Os pesquisadores descobriram que reduzir o uso de fertilizantes nitrogenados sintéticos em até 45% e substituí-los parcialmente por insumos orgânicos melhora a qualidade do solo, a produtividade das culturas, a absorção de nitrogênio e o ciclo de nutrientes, sem aumentar as emissões de óxido nitroso. Notavelmente, a aplicação de baixas doses de condicionadores orgânicos foi mais eficaz do que altas doses, alcançando um uso mais eficiente do nitrogênio enquanto mantém a produtividade agrícola.
O professor Kadambot Siddique, diretor do Instituto de Agricultura da Universidade da Austrália Ocidental (UWA Institute of Agriculture), afirmou que reduzir o uso de fertilizantes nitrogenados sintéticos em menos de 45% e combiná-los com adubo orgânico pode manter a produtividade sem aumentar as emissões.

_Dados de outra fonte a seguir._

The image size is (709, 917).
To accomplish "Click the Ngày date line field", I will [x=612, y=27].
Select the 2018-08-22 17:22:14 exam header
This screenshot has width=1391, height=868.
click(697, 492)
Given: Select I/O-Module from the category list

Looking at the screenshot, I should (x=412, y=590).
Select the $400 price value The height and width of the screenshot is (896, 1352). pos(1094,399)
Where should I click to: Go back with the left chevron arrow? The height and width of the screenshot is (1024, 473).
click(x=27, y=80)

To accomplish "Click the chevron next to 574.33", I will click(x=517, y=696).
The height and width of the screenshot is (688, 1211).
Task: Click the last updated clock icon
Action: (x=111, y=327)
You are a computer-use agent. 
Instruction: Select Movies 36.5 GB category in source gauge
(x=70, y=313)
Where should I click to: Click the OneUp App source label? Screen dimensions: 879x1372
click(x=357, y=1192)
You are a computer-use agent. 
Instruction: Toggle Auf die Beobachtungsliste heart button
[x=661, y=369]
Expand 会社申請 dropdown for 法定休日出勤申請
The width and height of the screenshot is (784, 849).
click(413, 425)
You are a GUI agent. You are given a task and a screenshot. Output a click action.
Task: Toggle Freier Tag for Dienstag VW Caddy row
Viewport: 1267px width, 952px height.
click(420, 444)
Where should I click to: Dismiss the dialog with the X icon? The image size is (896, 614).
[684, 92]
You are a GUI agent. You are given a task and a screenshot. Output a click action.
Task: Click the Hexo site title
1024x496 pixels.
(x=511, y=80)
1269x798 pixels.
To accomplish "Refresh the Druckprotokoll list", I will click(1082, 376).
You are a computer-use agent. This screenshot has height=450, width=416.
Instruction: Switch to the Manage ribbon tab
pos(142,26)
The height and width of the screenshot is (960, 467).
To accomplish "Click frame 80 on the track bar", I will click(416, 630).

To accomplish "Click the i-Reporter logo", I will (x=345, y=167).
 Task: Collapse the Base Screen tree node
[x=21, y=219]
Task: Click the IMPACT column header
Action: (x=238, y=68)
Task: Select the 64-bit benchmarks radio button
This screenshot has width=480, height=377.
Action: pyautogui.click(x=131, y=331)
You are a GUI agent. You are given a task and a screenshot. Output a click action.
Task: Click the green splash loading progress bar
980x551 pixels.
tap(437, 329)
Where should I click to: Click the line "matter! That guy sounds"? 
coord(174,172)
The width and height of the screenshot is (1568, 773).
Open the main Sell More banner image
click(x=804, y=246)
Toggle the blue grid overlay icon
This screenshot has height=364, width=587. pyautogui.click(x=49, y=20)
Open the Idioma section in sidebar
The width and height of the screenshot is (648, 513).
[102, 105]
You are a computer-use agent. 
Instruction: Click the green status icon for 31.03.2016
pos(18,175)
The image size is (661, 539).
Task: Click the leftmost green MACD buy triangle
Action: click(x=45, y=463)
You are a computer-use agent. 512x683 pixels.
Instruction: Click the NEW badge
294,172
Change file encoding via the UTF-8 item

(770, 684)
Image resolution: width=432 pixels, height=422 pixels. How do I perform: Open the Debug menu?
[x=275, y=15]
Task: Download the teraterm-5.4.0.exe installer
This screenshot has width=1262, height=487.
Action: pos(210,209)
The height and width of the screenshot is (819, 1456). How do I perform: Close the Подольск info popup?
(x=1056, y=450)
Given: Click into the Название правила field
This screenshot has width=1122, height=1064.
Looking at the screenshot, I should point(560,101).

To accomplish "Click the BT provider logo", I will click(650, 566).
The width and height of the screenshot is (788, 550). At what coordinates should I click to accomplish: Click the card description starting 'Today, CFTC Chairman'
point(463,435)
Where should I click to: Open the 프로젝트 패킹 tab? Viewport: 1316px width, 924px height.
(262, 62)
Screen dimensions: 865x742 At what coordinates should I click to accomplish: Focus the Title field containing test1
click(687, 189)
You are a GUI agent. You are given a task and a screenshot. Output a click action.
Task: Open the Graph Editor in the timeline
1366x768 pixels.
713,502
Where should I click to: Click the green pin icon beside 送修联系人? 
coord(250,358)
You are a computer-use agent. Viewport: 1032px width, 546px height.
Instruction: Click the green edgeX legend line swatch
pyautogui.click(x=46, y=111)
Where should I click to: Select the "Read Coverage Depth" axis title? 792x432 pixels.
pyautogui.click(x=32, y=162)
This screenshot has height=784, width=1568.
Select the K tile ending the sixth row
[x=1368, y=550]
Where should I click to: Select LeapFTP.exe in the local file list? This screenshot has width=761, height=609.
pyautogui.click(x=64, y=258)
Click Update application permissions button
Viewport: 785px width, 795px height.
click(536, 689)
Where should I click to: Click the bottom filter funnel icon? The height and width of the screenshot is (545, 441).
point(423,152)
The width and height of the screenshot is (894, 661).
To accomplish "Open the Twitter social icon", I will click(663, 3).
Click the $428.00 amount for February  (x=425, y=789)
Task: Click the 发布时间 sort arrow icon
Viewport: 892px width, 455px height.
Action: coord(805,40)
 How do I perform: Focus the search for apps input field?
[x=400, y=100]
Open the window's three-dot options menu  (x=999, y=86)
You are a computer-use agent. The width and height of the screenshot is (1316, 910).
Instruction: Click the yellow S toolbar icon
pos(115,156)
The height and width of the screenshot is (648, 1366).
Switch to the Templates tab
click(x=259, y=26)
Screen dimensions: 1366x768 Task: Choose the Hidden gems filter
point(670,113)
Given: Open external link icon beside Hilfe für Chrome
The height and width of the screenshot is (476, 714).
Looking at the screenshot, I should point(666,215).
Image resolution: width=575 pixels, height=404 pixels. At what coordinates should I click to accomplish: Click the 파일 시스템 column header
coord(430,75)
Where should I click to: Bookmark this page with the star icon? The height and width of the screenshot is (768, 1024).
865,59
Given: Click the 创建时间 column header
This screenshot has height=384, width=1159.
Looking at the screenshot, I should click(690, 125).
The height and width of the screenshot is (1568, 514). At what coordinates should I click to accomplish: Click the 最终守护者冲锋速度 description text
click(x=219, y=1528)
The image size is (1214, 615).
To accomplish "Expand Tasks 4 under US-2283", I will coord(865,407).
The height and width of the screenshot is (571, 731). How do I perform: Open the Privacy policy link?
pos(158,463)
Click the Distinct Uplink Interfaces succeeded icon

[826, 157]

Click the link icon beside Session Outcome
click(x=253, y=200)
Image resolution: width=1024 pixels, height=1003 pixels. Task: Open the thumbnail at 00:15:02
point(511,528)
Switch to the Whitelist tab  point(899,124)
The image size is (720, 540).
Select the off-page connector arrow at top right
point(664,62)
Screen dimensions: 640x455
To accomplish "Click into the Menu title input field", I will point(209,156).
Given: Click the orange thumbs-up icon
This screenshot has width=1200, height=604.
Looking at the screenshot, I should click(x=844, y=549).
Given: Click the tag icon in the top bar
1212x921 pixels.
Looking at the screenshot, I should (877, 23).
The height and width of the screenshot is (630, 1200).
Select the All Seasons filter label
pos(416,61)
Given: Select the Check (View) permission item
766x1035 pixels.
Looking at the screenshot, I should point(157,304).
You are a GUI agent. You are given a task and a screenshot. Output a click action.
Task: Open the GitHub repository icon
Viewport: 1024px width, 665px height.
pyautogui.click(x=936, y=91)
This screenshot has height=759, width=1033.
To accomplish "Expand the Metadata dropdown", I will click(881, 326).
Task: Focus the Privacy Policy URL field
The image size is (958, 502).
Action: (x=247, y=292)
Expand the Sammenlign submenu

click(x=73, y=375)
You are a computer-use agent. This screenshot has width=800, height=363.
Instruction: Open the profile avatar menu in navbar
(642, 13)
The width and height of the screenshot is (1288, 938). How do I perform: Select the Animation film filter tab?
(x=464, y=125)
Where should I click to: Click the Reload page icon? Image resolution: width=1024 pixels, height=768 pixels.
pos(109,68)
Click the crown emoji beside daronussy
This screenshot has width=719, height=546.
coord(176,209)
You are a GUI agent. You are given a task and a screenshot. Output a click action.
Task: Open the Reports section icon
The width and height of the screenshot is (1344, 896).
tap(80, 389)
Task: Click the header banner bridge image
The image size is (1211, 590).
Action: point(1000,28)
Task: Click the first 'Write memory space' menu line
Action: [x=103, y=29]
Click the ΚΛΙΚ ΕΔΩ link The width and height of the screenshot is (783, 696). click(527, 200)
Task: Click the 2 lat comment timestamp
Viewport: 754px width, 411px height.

Esta descoberta ocorre em meio à volatilidade contínua do mercado de fertilizantes — cerca de 60% do comércio global de ureia passa pelo Estreito de Ormuz, tornando o abastecimento suscetível a interferências geopolíticas e flutuações de preços. Os pesquisadores destacam que otimizar a proporção entre nitrogênio orgânico e sintético pode ajudar a reduzir as emissões agrícolas, ao mesmo tempo que fortalece a resiliência dos sistemas agrícolas diante do aumento dos custos dos insumos.
O estudo foi liderado pelo professor Kadambot Siddique, do Instituto de Agricultura da Universidade da Austrália Ocidental, com o primeiro autor sendo Li Ma, e parceiros de pesquisa da China. O artigo relacionado foi publicado na revista Land Degradation & Development (2025), DOI: 10.1002/ldr.70282.